Graphics rendering has been known to be embarrassingly parallel for decades.
And, generally graphics rendering can absorb as many nodes as you throw at it.
I'm sure that dedicated graphics processors are always going to be better at
rendering than generic processors, but perhaps OS makers are going to be
including a lot more eye candy in the OS once they can establish 128 cores as
a minimum specification for their OS install.

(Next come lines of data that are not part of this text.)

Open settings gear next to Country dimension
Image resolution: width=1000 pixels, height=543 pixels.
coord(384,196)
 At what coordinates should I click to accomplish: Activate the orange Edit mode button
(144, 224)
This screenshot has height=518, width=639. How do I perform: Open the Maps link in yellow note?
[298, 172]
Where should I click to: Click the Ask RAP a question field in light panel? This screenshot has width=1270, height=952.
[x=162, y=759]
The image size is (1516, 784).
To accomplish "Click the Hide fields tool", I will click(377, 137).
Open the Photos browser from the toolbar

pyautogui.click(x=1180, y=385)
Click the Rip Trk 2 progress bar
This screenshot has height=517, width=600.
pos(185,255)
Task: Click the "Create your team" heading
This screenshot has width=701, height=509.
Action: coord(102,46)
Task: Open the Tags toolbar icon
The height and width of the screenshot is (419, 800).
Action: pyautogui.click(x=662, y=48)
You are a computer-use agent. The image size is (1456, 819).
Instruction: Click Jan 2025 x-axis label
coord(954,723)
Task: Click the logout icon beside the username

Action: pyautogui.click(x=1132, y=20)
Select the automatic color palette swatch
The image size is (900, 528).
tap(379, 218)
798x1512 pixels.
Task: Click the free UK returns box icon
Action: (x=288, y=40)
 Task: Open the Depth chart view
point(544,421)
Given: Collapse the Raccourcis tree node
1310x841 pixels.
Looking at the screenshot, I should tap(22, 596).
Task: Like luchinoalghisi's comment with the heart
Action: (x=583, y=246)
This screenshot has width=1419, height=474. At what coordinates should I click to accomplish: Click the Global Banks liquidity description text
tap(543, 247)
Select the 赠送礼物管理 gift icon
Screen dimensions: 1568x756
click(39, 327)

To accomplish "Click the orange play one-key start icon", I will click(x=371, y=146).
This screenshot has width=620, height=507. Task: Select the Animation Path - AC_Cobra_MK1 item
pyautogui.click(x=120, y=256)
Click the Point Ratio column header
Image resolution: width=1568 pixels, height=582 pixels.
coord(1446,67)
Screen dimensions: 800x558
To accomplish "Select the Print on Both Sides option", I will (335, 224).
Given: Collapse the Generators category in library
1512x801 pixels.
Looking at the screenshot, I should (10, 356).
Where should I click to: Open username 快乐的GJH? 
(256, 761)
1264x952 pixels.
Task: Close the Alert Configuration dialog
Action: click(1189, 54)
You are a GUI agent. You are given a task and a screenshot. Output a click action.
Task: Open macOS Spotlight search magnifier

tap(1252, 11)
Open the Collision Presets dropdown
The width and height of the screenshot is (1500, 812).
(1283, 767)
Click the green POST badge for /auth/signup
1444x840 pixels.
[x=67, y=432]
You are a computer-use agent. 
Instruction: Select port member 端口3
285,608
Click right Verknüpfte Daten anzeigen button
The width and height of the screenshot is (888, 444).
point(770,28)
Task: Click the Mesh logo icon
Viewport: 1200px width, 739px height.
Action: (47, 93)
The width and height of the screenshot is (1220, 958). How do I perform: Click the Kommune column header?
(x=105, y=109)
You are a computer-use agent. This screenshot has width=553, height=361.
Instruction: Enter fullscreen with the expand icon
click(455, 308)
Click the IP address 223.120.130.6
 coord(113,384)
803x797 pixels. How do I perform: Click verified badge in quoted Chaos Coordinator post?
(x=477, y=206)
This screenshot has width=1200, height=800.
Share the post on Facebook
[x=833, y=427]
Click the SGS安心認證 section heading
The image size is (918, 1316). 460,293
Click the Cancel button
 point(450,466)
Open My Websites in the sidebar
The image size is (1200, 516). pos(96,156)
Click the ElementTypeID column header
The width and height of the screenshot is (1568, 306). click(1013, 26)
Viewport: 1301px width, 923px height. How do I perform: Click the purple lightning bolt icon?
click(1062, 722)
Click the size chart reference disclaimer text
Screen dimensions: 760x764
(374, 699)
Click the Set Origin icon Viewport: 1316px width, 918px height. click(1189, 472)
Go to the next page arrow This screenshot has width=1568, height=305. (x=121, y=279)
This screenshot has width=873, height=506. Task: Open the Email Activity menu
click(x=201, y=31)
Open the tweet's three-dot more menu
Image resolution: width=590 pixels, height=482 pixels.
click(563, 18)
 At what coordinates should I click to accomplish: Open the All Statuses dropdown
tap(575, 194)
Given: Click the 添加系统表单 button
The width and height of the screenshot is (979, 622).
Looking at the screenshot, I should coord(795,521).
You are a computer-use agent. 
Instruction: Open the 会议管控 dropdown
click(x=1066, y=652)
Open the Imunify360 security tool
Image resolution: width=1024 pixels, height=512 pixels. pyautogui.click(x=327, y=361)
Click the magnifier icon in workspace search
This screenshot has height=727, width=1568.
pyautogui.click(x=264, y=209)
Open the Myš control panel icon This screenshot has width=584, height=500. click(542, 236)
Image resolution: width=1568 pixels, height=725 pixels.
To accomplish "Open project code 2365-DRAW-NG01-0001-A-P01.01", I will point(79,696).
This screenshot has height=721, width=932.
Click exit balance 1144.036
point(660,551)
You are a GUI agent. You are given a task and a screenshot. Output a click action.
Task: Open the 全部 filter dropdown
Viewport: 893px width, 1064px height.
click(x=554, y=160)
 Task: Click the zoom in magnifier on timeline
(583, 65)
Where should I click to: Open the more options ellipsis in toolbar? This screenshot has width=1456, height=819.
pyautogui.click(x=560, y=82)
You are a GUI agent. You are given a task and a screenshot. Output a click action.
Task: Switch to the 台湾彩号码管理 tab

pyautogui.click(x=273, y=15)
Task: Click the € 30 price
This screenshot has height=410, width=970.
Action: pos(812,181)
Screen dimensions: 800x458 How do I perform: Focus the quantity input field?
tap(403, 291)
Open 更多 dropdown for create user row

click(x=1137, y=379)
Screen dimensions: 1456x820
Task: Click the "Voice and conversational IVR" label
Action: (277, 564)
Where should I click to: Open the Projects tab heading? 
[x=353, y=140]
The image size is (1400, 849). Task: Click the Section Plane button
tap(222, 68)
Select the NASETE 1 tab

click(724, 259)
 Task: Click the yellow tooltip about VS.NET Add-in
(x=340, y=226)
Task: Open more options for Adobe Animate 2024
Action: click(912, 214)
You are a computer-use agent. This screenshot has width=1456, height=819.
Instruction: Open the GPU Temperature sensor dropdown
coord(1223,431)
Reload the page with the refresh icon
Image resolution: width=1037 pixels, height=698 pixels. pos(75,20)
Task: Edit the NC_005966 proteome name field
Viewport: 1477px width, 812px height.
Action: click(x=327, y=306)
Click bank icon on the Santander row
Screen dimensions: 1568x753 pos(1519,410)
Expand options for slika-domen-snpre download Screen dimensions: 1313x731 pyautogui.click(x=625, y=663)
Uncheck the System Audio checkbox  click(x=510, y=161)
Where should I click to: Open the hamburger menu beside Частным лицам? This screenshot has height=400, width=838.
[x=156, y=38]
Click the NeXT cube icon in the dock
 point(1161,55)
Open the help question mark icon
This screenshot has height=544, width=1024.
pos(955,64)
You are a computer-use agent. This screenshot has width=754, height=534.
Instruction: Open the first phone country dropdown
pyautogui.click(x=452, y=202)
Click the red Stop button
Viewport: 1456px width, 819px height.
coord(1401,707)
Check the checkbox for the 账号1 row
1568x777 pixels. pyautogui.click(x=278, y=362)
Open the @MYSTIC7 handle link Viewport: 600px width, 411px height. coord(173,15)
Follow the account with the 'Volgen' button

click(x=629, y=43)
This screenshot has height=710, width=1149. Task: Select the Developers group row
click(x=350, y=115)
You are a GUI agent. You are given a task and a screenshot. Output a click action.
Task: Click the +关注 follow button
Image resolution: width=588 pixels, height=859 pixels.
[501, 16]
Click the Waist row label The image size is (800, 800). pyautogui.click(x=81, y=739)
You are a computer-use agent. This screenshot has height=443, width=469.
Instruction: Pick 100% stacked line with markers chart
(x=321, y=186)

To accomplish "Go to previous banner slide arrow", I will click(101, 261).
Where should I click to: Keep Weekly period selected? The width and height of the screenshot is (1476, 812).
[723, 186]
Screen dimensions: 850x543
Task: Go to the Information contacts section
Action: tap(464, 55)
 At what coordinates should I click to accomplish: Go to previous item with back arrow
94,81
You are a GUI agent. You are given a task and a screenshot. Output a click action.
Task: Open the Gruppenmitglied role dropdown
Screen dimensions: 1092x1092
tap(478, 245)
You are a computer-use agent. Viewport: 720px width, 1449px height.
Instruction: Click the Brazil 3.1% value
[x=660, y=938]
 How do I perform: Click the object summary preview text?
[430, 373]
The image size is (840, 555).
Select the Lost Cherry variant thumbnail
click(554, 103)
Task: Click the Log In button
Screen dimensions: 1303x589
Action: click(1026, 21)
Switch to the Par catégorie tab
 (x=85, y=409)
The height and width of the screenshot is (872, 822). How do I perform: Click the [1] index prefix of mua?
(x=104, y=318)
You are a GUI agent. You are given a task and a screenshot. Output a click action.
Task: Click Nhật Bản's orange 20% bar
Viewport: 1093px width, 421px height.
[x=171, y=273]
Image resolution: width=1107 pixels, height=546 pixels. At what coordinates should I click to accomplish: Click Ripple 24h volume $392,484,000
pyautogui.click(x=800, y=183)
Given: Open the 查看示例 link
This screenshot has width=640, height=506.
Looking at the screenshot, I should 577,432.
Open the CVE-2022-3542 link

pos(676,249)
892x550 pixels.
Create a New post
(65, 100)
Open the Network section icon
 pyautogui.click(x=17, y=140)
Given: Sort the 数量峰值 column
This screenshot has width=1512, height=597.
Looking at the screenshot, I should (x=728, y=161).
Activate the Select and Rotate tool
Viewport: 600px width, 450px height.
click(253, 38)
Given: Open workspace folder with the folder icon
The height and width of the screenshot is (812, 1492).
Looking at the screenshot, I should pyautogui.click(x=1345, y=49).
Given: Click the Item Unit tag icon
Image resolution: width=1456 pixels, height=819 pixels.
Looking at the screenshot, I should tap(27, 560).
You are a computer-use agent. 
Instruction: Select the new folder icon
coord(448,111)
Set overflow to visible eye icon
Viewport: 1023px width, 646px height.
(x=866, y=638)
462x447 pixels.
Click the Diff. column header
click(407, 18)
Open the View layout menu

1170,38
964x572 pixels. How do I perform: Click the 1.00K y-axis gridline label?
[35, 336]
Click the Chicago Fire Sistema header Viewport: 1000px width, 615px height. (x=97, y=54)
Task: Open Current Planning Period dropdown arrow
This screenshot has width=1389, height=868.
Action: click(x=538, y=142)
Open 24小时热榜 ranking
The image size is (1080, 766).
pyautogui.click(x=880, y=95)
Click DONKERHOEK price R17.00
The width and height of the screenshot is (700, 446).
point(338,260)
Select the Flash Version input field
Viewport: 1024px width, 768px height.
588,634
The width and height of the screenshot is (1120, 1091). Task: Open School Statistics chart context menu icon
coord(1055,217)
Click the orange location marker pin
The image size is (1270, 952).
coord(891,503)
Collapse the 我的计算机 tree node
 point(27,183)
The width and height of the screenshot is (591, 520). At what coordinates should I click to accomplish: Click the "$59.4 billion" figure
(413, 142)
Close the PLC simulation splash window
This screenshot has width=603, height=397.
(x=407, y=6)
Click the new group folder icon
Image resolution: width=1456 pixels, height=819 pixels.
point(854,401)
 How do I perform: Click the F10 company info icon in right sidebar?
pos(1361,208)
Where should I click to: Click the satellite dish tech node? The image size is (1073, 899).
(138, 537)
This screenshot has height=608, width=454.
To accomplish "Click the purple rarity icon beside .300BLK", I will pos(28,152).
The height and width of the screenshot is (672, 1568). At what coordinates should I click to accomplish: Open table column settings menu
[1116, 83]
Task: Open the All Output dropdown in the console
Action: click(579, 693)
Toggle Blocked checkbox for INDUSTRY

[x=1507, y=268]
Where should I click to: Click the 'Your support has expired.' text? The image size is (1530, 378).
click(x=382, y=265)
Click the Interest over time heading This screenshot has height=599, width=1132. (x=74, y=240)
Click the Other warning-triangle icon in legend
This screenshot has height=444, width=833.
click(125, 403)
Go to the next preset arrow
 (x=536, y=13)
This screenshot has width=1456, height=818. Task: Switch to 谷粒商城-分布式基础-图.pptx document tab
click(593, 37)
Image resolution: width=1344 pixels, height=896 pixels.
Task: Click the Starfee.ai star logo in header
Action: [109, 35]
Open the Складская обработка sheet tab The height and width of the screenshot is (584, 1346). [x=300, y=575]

Ray traced desktops? Icons with fur simulations or fluid dynamics?

------
tdoggette
I'd probably browse the web and read news feeds. In addition, I'd watch video,
program, play games, and use IRC.

I'd also set up scripts in the background to copy files from one HDD to
another ad infinitum because I'd feel bad having all of those cores and not
doing anything with them.

------
lbrandy
As an employee at a face recognition company, I got endless uses for your 128
cores. Give me 128 cores on your machine and suddenly a whole lot of the
"robust" media search algorithms become much more viable.

------
gaius
I would take eigenvectors of many matrices with many dozens of dimensions to
advance my radical AI agenda through principal component analysis as a
function of time.

I can do that right now of course, but not anywhere close to real time with
practical datasets.

------
jjersin
This isn't a direct answer, but in 10 years I don't want to have a desktop. I
want a cheap dumb terminal with a big screen, and I want all my apps and data
in the cloud.

In the cloud, computers with tons of cores make a lot more sense.

------
Tichy
Artificial Life Simulations

------
volida
what would you do with your personal spaceship?

------
many
I would sell the beast and hire you.